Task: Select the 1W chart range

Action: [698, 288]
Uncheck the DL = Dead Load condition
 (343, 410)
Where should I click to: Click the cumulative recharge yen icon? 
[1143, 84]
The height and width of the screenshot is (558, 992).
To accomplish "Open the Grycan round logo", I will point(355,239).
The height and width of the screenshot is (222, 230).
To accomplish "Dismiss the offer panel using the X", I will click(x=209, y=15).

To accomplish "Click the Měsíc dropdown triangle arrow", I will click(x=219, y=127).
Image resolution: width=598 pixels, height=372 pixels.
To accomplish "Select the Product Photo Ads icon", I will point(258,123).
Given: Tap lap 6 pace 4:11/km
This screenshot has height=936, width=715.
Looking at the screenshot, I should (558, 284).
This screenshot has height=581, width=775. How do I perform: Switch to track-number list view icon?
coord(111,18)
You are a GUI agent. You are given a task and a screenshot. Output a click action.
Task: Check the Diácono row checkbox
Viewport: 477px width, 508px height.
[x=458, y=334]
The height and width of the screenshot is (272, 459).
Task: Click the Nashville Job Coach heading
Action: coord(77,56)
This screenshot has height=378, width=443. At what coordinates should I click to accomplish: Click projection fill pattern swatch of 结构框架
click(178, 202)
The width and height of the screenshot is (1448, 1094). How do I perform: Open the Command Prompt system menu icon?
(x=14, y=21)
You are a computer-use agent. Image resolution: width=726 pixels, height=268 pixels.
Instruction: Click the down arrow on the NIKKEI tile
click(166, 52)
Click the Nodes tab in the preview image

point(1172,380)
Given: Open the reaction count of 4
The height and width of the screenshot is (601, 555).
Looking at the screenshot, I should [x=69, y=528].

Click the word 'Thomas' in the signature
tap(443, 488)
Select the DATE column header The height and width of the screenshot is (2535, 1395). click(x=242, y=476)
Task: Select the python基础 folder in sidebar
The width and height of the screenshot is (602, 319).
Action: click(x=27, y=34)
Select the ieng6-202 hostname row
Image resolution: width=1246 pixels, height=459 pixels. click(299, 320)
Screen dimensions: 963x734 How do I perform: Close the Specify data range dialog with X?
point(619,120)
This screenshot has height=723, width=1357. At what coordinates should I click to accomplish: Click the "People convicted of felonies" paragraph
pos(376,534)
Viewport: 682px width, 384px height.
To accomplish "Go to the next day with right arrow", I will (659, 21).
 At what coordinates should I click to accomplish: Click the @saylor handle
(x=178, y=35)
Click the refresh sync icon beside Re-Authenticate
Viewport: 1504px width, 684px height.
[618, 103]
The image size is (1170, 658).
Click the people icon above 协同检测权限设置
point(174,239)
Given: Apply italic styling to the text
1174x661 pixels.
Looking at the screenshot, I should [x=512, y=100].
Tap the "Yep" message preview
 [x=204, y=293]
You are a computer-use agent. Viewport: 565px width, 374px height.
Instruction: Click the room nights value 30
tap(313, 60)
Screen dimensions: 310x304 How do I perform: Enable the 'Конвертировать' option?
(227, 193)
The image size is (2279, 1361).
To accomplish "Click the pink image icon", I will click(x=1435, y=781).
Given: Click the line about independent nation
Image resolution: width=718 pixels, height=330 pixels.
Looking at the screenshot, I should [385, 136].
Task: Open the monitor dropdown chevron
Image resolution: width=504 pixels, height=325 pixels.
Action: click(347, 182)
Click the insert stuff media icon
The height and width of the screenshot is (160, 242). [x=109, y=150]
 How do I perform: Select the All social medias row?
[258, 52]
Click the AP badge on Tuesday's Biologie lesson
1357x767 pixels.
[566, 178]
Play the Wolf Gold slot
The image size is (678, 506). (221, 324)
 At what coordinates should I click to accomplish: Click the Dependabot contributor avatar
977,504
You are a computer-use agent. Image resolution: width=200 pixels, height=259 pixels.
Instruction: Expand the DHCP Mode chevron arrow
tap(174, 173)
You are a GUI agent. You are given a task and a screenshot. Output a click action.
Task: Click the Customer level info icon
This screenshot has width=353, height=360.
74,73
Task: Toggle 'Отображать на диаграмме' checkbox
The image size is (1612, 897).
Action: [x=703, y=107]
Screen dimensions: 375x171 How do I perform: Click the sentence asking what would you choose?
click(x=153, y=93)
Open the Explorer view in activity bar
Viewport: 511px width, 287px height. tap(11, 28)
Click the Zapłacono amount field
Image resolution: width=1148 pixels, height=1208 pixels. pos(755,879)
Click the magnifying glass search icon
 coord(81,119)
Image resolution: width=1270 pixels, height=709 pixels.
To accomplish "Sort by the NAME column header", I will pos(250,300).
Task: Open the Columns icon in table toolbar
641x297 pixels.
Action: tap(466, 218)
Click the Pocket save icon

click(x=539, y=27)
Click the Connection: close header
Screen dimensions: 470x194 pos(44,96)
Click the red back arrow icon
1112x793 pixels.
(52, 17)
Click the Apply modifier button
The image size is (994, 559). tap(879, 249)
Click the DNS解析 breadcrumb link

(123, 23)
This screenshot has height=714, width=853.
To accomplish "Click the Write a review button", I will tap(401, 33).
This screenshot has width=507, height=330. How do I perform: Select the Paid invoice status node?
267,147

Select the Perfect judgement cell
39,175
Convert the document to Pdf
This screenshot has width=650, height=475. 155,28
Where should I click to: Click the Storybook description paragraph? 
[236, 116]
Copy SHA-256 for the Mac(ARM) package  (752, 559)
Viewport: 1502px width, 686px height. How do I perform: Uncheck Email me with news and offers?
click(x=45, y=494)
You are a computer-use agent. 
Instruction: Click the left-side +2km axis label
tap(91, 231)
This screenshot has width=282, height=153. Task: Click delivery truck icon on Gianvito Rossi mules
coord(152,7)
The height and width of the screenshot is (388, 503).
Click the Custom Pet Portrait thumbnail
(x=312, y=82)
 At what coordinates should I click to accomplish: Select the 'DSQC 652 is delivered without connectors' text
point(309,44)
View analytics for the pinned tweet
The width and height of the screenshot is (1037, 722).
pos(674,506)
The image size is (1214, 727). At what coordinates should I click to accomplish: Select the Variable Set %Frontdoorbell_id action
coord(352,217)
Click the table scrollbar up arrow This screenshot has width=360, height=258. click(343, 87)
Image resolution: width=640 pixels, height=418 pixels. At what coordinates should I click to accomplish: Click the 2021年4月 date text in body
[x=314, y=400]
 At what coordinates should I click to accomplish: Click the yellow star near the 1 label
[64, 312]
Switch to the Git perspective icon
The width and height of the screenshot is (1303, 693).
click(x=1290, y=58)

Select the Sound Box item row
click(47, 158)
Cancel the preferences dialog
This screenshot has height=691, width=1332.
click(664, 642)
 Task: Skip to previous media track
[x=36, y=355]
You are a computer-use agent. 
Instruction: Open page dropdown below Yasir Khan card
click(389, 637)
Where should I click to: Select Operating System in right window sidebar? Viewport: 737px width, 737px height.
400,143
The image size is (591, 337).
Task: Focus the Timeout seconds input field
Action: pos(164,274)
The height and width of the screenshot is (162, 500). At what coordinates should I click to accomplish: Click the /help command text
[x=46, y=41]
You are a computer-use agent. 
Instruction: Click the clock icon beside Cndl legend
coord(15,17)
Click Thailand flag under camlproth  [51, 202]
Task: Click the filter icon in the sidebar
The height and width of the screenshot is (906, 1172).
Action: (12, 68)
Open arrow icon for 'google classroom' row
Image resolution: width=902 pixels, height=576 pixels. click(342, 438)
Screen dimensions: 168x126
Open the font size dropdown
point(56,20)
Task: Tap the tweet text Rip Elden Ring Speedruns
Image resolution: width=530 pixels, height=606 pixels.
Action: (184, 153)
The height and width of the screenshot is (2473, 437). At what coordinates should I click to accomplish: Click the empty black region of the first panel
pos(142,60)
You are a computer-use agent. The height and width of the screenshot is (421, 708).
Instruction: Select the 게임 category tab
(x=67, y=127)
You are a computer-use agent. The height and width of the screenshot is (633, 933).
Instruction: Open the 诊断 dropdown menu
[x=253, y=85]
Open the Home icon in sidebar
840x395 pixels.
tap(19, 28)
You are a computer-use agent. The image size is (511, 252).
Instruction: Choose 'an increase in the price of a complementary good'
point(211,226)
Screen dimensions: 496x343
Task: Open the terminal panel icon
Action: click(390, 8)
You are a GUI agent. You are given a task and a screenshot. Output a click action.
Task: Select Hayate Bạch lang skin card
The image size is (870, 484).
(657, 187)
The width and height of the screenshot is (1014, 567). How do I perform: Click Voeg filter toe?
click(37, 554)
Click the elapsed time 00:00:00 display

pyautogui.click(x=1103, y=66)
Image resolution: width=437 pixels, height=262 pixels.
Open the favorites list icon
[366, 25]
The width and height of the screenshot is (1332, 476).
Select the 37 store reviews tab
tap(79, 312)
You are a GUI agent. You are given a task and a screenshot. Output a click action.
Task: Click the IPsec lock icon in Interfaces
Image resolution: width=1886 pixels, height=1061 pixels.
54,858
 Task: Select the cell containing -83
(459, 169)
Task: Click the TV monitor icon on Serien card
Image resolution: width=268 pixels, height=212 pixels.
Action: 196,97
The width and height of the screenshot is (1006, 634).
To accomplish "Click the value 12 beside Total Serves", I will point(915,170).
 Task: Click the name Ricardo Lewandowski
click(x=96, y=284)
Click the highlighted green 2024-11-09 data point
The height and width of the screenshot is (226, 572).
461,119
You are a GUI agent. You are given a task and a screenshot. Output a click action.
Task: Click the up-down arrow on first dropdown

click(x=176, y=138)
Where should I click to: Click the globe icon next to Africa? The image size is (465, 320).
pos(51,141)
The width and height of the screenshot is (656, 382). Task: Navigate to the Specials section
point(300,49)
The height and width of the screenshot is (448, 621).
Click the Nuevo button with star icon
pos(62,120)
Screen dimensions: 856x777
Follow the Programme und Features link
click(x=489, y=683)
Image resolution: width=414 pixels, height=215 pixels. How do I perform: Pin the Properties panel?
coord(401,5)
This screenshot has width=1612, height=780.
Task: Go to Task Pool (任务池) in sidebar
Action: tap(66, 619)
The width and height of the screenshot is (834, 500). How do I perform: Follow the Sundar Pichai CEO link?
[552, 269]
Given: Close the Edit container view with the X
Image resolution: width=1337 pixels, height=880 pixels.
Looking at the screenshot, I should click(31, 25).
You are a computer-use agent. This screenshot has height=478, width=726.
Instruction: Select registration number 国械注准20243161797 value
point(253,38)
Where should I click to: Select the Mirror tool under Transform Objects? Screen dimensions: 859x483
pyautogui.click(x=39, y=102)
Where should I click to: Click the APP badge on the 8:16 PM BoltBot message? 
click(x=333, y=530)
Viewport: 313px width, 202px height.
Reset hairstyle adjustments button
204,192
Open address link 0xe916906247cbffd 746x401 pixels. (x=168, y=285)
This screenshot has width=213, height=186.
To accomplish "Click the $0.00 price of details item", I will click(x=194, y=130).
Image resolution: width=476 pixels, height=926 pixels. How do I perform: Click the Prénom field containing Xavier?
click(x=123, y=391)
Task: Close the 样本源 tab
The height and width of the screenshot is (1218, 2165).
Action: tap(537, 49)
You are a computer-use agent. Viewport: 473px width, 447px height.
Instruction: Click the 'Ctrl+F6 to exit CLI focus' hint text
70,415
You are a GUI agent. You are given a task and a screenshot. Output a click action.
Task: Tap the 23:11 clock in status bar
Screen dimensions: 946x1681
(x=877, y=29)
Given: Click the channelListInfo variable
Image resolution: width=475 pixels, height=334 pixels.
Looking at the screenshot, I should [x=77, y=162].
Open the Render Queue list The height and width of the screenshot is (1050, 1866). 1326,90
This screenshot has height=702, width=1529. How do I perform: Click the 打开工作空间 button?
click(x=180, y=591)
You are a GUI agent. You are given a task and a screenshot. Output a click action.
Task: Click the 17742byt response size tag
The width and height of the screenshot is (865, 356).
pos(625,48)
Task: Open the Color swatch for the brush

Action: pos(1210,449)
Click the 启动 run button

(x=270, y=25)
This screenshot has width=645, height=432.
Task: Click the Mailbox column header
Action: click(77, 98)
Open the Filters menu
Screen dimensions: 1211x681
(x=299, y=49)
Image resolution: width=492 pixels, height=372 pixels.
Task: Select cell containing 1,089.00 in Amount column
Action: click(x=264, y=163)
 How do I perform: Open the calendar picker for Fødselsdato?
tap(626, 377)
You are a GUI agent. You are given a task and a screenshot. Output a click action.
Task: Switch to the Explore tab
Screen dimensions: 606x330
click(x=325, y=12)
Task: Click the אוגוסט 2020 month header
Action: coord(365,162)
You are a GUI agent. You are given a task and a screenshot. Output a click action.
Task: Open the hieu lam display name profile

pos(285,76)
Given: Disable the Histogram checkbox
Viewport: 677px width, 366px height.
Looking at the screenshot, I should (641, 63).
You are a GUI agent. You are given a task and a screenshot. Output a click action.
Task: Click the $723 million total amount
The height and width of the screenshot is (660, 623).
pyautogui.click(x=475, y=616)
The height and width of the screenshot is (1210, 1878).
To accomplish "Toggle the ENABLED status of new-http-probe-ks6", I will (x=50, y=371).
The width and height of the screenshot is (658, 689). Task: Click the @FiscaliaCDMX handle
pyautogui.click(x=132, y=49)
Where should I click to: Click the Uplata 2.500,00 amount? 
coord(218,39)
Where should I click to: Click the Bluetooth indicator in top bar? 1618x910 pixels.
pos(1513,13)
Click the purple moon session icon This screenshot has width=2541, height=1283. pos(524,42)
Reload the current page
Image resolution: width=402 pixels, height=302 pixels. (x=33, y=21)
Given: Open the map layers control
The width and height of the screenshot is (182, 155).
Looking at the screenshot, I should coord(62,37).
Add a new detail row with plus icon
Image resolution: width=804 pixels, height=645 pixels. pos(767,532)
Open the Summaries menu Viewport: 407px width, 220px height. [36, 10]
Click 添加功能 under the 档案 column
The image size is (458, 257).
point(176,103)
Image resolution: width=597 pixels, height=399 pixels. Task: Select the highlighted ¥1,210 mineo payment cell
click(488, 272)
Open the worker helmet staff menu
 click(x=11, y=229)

=-=-=

### What to produce
Count the lines in the entries above that contain the string "checkbox", treating uppercase and lowercase as different. Reply with the number alone.

### Full response
3